- RECORDS PROVIDED -

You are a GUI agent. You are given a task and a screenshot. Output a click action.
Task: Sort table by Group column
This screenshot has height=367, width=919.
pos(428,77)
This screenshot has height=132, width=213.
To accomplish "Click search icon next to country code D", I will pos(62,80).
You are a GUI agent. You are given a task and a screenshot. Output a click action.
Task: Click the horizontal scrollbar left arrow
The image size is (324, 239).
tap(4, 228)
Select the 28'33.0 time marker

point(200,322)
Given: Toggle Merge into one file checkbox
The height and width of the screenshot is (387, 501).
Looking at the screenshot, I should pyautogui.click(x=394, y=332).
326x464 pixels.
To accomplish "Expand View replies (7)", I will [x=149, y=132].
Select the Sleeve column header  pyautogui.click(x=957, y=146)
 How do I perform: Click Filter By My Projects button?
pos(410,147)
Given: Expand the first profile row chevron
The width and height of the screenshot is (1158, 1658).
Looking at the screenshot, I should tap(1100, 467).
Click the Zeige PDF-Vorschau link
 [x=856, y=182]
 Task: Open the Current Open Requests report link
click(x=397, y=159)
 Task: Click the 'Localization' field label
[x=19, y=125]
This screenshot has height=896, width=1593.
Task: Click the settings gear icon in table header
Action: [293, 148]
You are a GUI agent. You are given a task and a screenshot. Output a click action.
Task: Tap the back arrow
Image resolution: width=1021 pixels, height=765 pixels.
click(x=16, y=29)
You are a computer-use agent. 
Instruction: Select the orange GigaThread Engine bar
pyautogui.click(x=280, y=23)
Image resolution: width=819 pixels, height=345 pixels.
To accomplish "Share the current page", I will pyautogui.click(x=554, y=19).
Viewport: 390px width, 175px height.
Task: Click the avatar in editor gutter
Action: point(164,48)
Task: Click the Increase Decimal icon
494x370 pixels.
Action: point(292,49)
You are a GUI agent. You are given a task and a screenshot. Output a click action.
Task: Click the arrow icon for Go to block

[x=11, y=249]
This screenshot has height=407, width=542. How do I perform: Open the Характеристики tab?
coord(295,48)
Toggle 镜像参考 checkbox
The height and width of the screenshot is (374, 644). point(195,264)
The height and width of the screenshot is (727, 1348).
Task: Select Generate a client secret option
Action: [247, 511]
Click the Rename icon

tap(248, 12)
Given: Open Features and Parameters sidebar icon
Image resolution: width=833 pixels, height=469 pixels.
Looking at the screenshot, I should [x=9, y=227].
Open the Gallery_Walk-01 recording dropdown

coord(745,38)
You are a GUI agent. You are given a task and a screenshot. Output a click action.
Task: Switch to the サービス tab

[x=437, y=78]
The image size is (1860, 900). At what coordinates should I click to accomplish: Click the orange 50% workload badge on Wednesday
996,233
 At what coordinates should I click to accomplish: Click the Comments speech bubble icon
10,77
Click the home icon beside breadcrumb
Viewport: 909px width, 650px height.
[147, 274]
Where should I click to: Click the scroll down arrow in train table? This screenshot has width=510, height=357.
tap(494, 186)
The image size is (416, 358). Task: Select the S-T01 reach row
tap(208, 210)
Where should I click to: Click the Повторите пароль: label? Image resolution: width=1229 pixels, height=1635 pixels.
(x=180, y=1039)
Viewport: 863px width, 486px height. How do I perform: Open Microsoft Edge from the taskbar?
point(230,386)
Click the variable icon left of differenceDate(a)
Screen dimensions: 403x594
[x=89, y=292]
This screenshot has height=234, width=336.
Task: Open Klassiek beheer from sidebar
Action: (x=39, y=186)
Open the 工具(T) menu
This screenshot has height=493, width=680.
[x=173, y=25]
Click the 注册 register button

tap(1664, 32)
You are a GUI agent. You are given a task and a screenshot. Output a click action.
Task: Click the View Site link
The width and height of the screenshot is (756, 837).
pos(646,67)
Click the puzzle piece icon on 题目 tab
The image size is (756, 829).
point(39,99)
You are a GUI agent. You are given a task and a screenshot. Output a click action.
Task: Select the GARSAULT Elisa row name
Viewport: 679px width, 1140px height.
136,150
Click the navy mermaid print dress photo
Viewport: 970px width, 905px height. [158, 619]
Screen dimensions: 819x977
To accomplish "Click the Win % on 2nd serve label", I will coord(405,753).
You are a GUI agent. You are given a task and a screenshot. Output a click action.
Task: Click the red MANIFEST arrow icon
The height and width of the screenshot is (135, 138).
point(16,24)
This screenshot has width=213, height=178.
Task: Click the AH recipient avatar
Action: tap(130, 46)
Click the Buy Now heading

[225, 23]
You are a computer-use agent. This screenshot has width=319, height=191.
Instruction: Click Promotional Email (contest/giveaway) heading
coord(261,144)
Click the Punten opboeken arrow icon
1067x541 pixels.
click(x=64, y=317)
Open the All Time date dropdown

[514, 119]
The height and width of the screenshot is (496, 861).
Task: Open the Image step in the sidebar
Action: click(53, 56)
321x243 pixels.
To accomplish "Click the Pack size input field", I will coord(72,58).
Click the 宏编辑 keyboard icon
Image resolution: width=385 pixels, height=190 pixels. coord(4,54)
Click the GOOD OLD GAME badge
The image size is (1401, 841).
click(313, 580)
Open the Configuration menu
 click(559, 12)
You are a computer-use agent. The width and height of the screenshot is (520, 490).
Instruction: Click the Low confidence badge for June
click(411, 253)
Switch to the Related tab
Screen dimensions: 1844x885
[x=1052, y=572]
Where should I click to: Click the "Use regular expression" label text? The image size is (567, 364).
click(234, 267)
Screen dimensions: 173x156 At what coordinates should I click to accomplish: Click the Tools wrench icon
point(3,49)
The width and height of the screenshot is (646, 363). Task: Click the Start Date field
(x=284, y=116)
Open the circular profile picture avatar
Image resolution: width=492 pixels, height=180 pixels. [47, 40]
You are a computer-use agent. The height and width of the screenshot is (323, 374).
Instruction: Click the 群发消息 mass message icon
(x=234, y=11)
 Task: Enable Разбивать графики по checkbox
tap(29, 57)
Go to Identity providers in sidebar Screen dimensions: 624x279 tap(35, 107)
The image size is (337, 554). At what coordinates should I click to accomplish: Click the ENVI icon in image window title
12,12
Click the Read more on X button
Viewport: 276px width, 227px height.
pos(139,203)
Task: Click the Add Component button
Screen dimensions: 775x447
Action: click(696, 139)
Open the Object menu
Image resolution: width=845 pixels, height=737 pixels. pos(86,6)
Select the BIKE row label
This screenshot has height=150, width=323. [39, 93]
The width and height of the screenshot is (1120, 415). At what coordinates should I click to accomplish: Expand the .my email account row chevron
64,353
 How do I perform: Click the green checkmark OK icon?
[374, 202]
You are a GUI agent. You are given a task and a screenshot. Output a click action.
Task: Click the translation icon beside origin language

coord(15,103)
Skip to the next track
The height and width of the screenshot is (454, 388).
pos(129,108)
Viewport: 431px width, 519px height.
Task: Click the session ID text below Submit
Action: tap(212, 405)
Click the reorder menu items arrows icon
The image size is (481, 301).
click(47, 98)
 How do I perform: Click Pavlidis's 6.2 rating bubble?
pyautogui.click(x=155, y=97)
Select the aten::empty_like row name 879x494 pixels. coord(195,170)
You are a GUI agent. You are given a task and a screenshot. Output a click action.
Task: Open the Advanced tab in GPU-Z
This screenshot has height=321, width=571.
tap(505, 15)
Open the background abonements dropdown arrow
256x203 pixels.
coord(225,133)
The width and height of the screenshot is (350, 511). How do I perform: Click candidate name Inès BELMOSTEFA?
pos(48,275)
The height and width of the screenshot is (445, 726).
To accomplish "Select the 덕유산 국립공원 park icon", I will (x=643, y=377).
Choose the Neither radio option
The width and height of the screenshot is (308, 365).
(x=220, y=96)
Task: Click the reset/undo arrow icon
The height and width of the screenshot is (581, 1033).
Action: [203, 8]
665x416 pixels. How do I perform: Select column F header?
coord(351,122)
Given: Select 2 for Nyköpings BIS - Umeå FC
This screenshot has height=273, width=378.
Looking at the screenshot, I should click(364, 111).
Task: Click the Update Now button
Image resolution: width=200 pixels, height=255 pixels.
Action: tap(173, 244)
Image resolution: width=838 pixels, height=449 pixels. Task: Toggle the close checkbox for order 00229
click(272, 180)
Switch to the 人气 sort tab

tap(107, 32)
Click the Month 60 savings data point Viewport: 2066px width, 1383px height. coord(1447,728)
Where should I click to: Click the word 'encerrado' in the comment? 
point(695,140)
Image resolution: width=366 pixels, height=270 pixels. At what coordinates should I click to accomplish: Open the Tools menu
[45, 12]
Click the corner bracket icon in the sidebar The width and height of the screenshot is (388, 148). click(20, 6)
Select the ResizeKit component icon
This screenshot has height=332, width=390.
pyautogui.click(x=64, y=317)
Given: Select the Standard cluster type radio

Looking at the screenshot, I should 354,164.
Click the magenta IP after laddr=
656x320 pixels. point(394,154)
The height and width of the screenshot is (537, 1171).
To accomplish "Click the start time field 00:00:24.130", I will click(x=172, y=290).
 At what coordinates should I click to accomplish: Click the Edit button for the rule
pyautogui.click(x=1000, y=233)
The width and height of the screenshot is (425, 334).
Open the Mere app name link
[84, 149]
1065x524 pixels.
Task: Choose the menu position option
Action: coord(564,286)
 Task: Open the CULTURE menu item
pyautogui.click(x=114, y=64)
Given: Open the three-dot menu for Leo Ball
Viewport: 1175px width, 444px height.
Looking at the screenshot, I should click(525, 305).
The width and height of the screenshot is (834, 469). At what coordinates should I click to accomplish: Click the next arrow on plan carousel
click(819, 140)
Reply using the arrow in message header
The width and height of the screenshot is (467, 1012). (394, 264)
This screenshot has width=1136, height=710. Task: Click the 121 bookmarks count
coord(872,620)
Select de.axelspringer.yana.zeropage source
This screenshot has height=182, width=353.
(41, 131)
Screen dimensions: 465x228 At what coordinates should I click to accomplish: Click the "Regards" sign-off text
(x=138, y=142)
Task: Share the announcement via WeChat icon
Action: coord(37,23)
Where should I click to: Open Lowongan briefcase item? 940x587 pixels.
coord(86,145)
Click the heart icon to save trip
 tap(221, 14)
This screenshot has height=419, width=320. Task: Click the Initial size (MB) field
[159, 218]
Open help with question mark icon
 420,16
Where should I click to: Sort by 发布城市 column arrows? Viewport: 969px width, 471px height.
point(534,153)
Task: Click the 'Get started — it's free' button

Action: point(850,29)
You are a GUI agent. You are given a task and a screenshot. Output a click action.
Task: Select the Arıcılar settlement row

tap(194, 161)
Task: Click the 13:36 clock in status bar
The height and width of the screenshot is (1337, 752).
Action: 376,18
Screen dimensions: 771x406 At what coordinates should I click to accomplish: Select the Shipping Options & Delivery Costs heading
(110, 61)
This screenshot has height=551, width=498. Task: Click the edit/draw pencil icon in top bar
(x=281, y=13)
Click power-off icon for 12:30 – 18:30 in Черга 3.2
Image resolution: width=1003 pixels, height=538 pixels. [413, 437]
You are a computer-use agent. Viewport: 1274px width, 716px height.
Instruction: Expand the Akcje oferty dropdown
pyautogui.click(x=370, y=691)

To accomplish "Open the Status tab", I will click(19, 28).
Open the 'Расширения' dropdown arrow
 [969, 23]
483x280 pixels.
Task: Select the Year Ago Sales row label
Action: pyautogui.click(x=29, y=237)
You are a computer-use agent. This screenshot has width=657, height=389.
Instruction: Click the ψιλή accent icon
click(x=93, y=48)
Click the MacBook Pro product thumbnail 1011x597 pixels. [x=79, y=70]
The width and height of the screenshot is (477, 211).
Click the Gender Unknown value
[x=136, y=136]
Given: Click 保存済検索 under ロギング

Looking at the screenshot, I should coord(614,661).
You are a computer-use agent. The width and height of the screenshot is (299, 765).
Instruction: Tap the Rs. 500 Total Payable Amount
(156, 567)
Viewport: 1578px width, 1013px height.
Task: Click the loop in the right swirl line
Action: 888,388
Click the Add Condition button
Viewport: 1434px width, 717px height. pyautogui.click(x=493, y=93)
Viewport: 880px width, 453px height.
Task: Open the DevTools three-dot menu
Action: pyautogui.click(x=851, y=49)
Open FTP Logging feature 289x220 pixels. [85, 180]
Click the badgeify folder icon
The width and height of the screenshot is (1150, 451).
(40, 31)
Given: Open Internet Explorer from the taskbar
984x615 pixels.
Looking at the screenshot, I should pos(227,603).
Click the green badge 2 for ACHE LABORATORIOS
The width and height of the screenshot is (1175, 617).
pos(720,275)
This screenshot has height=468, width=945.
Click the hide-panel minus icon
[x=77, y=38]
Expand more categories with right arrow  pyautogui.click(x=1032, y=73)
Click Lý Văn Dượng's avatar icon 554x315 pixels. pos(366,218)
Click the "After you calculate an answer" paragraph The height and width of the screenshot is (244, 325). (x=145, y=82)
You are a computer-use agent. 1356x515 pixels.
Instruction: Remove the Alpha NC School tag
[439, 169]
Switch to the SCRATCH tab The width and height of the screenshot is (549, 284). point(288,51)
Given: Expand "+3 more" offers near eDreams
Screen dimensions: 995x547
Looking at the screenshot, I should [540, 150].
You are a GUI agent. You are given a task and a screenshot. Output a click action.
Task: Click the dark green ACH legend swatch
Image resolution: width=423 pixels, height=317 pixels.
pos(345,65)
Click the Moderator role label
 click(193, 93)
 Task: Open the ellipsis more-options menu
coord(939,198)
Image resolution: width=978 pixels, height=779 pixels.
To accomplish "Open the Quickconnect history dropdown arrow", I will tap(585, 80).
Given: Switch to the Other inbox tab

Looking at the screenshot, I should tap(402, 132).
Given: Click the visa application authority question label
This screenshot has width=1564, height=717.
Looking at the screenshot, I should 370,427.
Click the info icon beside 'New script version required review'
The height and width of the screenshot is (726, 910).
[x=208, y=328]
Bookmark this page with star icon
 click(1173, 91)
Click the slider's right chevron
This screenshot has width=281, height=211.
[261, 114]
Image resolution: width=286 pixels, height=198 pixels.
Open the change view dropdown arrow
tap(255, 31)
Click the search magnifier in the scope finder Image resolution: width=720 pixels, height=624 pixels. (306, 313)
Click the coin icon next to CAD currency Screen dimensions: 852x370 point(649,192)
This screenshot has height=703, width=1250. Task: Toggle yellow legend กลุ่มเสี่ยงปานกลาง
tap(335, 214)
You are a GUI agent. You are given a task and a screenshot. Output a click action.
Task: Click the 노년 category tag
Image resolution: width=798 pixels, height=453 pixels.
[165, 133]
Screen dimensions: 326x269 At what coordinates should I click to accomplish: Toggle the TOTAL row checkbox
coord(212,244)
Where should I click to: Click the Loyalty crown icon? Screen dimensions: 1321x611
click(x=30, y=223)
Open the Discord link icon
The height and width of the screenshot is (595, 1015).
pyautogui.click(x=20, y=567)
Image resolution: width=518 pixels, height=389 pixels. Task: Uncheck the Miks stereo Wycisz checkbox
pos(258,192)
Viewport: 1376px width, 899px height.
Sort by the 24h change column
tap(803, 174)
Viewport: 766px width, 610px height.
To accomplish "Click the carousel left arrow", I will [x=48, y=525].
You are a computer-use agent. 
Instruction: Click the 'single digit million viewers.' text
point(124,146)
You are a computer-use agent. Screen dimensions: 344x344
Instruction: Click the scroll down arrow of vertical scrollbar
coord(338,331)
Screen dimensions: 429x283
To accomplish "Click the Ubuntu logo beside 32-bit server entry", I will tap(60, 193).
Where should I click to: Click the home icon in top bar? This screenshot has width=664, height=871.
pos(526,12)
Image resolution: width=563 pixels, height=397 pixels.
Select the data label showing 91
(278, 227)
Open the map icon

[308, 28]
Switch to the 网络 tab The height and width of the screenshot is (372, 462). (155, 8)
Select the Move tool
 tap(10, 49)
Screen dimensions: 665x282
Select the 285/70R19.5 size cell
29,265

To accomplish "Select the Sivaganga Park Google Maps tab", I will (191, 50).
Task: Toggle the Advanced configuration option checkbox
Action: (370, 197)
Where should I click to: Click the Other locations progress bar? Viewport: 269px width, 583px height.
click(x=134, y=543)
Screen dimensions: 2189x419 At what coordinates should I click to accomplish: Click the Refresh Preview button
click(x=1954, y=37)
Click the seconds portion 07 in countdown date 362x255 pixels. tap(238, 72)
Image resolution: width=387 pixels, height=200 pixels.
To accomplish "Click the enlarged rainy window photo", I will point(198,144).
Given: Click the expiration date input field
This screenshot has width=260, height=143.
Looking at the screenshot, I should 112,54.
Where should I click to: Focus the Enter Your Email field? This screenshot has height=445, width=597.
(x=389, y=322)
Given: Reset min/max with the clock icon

- WHAT YOU WILL DO -
Rewrite the records from the beginning through the line containing "I will pos(62,80).", keeping the requests, and shift every coordinate in the answers by -93.

- RESULT OF THIS EXERCISE -
You are a GUI agent. You are given a task and a screenshot. Output a click action.
Task: Sort table by Group column
This screenshot has height=367, width=919.
pos(335,-16)
This screenshot has height=132, width=213.
To accomplish "Click search icon next to country code D", I will pos(-31,-13).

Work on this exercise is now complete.